Intimacy

What is intimacy? Is it the vulnerability associated with nudity? Is it sharing your shame, or your dreams that you fear may never come true? Or perhaps it is less to do with vulnerability of any type and more about consistency- sharing regular time and experience together and being honest in your actions and reactions to things. I have seen couples search together for this elusive intimacy, and some succeed and some fail to find it. I have seen individuals yearn, thirst, beg, and desire for intimacy in all of its forms. And where can it be found? In a friend? A lover? Family? The unconditional love of a pet?

Last night at school we had a very intimate presentation topic. Our block dealt with Visual and Sensory Anthropology and our assignment consisted of bringing in 3 sensory objects that contextualized us in a cultural or political setting. I went directly towards scouting for my objects as my focus as scouting is full of symbolism, and experiential learning. However, as I listened to the presentations of my classmates I started to feel that I had ducked out of the assignment. They brought in such personal, intimate examples. From the football cards that one boy had traded with a now-deceased friend that contextualized the politics of war for him, to a cut-off dreadlock that helped a girl express her non-hetero-normative gender, these secrets were dark and personal. I could have brought in any number of secrets. I could have shared. Instead, what was most important to me was not secret at all. It was very open, and acceptable. Is intimacy only built in secrets and shame, and the strength to share what is unacceptable? Perhaps it is built in shared passion like the boy who charmingly spoke of his obsession with the ticking sound of clocks…

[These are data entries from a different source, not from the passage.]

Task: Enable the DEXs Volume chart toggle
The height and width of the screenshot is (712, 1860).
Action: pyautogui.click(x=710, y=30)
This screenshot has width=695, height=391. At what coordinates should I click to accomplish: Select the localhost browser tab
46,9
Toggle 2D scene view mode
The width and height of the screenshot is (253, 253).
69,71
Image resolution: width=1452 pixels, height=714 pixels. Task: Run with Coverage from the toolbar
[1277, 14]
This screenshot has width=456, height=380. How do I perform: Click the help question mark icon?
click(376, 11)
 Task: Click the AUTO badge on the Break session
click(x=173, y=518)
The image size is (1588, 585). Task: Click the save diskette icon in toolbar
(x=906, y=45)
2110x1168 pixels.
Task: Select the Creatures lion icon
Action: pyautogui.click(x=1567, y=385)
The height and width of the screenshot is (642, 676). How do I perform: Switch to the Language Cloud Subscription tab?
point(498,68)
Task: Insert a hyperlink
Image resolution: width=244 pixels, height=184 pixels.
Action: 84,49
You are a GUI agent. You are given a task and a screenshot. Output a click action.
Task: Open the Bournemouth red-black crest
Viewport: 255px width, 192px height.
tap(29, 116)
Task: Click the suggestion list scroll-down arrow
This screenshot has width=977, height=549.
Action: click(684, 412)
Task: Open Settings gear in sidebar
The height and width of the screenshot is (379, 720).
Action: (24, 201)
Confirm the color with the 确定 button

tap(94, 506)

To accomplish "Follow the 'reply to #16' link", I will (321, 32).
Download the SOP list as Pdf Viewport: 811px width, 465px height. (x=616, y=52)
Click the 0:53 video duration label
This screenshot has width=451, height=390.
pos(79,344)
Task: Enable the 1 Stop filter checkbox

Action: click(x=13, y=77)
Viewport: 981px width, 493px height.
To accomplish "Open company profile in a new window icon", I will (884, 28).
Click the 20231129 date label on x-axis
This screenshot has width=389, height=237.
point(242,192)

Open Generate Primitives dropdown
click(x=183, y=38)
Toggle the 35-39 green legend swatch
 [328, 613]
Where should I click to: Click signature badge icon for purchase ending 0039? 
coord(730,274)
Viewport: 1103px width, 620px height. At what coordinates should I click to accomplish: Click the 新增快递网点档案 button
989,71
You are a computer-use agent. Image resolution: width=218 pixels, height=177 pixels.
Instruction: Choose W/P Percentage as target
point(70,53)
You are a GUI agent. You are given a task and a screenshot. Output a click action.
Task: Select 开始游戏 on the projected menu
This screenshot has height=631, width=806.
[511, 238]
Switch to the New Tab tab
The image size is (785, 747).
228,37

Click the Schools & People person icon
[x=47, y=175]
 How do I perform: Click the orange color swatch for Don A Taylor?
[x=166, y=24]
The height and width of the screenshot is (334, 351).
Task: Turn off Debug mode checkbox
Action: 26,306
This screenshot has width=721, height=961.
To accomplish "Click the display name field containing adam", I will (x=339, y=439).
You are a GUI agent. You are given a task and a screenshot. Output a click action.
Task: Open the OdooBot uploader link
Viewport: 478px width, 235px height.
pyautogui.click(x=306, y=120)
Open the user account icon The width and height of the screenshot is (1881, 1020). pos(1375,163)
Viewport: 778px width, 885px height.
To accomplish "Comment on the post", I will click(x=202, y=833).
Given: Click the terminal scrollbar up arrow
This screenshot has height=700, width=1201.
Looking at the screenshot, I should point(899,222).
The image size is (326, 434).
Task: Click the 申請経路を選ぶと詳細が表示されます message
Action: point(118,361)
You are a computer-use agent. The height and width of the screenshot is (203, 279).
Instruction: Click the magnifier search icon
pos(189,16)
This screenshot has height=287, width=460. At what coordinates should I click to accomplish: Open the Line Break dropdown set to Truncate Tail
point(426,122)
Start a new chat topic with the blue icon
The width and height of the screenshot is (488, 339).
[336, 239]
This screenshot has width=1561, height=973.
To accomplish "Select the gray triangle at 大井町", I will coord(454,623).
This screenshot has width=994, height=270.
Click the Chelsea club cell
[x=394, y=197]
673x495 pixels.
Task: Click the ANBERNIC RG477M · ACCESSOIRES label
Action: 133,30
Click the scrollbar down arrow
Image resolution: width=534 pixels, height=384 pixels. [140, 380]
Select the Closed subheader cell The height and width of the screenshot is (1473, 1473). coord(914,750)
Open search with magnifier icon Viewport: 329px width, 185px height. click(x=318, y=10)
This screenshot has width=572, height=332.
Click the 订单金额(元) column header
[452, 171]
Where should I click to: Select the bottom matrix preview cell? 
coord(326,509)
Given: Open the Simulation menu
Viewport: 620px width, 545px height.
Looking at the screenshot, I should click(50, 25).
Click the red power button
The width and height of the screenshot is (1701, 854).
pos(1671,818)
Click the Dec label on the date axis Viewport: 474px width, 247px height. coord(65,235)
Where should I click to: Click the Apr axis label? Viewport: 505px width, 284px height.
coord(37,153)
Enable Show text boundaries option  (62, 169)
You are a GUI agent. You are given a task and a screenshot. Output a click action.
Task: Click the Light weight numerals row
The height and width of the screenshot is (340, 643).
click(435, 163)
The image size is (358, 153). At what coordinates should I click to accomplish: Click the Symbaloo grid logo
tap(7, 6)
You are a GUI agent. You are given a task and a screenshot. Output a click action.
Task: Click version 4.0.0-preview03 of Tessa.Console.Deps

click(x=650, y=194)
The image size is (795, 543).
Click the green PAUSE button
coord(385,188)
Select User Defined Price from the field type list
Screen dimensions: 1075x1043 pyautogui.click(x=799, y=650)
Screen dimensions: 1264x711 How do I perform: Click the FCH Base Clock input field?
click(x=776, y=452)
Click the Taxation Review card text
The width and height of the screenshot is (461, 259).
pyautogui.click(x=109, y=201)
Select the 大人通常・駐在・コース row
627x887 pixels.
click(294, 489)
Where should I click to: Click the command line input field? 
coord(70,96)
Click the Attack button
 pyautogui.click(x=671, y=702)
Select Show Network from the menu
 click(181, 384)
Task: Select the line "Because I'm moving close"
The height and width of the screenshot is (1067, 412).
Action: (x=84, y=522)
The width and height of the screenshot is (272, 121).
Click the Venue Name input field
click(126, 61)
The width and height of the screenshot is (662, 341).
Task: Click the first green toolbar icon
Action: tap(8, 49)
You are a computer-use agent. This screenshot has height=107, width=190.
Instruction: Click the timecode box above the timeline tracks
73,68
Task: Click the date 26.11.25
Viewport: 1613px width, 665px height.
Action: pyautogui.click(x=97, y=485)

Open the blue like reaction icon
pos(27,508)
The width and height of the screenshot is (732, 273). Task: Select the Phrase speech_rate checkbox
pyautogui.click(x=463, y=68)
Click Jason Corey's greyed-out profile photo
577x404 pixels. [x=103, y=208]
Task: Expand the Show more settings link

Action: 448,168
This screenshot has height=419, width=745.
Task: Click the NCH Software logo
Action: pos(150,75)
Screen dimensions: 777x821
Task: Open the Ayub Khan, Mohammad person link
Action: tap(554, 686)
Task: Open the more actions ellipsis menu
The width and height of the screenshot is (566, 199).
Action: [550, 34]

I came home and my boyfriend met me at the bus stop with a jacket. He wrapped it around me and took my hand. We shared a dinner, cuddled up to each other and watched a television show. We kissed. He read me a story. We made love. In the morning we cuddled and I talked and talked, telling him all about the class from the night before. I revealed to him my fear that I was loosing my academic touch, and my joy at the response I received from my instructor. (A very positive  response, which also contained specific areas to work on.) It is a relationship that doesn’t lack for intimacy, for trust, for a depth of (Here I must insert a word that does not quite explain what I am going for, but there is no other) security. I have no fear with him.

Yet the teasing out of new intimacy reminded me not to get wrapped up in the soft love of a single individual. The intimacy of friendship, of family, of crushes, of animals on the streets and even the trees that grow around us are all intimacies that I need in order to be a happy, whole individual.